話が脱線してしまったので,生活に話を戻す.研究室のミーティングは毎週水曜日の午前中にあったが,誰か1人が研究発表や進捗報告を行うものであった.また,誰かが誕生日の時には,教授が鉢植えの花をプレゼントし,誕生日の人がお菓子を用意して午前中の30分程度,スパークリングワインやコーヒーを飲みながら誕生日会をするというのが,ドイツ式の恒例行事であった.週末には,マケドニアやバスク,エチオピアから単身で来ている研究員と一緒に大学の敷地内にあるバーに行ってビールを飲んで交流を深めた.ドイツ人の多くは,家族があるので研究室のオフィシャルなイベント以外では,一緒に飲む機会は少なかった.大学の学食と同じ建物にあるバーでよく飲んだ.ビールは,日本みたいに冷えていることはなく,ぬるいビールであるが,約2ユーロ(約200円)で500mlのジョッキが非常に安かった.そして,ビールの本場だけあって,どんなビールを飲んでもおいしいかった.私は,少し甘い感じのするヴァイツェンビールが非常に気に入った.昼食は,お昼になると呼びに来てくれて,毎日研究室のメンバーと学食に食べに行った.学食のメニューには,ドイツ料理以外に,パスタやピザ,寿司があり,飲み物のコーナーにはビールサーバーもあり,日本と違ってオープンな感じであった.昼食の話題は,研究の話題であったり,今流行っているゲームであったりと,この辺りは日本と一緒である.食後は,冬の寒外の下でコーヒーを飲みながら,再び研究のディスカッションをするような毎日であった.
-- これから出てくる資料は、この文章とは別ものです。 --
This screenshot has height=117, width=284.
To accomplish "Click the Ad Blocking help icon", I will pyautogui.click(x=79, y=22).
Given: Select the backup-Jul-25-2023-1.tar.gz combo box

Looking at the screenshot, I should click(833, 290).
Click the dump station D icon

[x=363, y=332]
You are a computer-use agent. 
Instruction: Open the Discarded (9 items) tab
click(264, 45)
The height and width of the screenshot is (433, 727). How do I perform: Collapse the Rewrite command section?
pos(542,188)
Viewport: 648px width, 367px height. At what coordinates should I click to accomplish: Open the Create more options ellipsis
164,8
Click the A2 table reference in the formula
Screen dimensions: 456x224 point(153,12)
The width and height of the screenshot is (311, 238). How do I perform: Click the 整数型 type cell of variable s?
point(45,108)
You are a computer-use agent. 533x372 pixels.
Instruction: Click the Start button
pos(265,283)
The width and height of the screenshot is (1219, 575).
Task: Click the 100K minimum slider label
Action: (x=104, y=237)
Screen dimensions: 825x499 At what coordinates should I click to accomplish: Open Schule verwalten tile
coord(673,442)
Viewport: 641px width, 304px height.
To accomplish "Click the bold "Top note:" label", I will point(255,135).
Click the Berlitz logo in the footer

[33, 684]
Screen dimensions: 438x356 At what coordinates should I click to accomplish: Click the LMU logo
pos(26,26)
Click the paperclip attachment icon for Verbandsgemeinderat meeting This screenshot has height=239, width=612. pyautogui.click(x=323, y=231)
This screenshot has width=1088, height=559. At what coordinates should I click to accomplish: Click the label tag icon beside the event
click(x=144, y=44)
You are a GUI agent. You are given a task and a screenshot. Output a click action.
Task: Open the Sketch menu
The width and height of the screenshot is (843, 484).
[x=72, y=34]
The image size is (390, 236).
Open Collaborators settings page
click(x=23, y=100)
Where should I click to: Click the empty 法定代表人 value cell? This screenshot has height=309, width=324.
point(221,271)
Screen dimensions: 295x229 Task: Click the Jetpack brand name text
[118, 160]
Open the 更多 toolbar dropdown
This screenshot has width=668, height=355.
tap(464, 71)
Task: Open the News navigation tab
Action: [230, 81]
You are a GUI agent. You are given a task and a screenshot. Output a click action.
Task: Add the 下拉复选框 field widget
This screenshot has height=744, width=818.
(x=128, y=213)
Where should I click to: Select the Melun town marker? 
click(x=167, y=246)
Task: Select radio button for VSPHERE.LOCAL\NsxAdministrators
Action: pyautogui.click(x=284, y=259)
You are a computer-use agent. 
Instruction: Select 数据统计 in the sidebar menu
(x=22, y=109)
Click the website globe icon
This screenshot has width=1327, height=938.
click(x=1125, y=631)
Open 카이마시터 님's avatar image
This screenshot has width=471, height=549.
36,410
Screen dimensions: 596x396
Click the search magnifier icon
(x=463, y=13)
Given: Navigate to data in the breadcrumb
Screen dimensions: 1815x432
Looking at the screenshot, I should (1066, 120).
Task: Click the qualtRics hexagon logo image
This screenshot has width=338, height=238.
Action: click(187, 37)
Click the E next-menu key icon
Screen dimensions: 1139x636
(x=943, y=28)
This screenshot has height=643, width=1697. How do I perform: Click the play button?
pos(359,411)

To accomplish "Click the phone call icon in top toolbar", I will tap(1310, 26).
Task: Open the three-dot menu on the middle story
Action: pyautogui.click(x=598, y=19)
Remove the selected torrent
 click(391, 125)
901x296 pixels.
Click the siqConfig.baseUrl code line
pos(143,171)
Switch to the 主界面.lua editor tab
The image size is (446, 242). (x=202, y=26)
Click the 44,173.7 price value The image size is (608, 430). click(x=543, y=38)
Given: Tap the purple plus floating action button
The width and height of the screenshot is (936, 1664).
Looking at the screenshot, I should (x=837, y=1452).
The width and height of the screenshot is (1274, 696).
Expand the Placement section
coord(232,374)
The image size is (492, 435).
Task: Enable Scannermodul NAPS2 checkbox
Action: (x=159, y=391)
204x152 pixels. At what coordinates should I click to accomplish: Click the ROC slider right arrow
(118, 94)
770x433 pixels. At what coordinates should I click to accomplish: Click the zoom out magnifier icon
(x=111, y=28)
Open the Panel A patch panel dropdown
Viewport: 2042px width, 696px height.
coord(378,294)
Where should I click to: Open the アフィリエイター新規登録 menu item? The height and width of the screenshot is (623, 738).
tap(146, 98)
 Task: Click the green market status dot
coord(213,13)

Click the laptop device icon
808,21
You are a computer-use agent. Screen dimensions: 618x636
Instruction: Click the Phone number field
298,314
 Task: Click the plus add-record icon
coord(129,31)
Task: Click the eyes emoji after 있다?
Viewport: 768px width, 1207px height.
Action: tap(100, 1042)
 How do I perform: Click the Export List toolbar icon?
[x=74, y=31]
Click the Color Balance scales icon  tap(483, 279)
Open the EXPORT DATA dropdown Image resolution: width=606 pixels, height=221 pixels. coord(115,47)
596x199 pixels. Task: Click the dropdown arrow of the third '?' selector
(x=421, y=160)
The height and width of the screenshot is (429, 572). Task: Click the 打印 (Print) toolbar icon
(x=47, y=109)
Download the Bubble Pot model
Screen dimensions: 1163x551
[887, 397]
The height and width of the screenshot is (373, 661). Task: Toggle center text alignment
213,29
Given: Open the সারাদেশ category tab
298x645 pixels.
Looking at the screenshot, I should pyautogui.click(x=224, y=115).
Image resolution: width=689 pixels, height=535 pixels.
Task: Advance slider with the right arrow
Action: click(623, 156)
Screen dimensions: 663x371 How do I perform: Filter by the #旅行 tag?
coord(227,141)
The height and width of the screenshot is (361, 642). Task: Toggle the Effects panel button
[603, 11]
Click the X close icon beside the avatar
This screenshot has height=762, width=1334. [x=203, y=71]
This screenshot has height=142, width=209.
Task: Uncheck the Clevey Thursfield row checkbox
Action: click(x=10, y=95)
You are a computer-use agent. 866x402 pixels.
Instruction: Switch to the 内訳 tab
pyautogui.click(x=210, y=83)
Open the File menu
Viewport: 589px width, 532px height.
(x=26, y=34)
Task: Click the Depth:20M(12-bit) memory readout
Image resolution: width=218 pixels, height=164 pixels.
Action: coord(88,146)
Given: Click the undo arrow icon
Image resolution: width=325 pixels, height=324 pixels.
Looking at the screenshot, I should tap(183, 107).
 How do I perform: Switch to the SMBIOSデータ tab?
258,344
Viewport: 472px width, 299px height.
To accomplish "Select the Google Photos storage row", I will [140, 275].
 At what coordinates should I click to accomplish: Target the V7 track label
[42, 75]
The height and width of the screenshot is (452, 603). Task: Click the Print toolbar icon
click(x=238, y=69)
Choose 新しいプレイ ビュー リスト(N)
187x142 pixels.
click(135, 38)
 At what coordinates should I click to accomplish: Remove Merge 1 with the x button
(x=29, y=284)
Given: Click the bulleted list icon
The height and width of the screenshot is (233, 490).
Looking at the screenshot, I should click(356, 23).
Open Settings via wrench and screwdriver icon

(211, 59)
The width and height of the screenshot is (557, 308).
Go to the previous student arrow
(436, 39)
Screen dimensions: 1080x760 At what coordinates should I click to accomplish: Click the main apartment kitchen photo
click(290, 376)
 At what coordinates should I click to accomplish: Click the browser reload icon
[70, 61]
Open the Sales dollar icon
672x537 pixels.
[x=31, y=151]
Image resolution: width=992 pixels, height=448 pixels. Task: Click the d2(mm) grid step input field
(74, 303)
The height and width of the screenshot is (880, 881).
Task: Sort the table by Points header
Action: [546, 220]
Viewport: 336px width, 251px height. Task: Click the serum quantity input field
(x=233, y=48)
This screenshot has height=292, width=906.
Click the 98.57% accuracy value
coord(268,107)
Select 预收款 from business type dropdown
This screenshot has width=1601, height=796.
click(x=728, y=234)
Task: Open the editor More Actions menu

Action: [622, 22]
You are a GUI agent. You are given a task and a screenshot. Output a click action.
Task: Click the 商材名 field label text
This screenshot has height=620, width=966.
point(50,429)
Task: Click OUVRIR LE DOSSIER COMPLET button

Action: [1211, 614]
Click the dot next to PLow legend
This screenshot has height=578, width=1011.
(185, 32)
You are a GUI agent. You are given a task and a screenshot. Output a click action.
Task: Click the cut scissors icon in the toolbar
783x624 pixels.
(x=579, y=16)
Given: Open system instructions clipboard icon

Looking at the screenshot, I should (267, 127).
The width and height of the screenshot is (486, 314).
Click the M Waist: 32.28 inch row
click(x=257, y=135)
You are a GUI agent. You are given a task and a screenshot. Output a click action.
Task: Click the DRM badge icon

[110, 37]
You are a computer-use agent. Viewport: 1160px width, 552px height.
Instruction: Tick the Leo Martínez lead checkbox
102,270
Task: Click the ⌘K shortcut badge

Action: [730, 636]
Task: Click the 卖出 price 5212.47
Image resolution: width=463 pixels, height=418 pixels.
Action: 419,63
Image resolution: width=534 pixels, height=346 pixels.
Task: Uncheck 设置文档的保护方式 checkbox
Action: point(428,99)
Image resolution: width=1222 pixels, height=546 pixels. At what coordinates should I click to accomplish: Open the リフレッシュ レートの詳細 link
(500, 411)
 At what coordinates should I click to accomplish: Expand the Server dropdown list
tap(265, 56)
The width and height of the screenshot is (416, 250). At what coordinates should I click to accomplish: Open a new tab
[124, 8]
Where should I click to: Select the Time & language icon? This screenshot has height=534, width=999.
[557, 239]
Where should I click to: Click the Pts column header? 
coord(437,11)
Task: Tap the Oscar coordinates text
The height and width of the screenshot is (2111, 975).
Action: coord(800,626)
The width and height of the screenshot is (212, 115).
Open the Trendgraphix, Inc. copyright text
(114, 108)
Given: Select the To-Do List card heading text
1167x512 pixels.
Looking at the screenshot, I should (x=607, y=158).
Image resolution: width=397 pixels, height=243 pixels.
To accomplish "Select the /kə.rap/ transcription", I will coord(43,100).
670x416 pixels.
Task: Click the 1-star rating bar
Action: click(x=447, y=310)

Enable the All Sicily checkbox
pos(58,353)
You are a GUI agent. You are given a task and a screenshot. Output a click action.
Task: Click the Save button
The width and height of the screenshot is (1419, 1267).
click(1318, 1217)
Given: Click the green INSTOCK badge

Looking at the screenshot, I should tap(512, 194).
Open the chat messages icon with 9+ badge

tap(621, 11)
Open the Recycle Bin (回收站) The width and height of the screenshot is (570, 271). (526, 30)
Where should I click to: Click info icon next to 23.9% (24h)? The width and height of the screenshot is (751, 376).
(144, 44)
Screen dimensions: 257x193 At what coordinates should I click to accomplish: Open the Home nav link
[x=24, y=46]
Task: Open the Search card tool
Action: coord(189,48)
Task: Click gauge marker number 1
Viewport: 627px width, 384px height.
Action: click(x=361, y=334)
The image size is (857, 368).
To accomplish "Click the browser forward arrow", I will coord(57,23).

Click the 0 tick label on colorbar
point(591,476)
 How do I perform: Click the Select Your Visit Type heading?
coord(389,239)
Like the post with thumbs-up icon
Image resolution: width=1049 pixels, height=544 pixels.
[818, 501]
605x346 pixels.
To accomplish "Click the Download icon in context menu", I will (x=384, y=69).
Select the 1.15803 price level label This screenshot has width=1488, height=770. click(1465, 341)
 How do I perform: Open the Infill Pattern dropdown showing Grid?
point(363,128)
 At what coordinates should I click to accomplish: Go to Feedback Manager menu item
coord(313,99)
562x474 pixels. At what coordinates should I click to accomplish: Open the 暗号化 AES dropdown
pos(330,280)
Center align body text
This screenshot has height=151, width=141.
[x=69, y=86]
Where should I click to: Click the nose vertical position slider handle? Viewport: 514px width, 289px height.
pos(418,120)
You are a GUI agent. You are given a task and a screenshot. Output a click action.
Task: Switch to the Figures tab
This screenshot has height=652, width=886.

今回の留学を通じ,これまで持ち得ていなかった研究視点や課題を得ると共に,その解決に向けた考えを得ることができた.ここでの留学は,私の博士研究にも大きな刺激と影響を与えてくれた.また, 北陸先端大は留学生も多くグローバルな研究環境であると思うが,TUDの独自の研究環境での研究活動を通じ,これまで以上にグローバルな環境で研究を行うことに自信を持つことができた.今回の留学は,今後,海外での研究滞在や海外の研究者との交流・共同研究を行う上で,そのような機会に積極的に参加しようという意欲につながり,私自身の大きなアドバンテージとなった.ドレスデンでは,2015年に音声研究を中心とした国際会議のInterspeechが開催されるので,今後も継続的に研究を行い,2015年には必ずドレスデンを再訪したいと思う.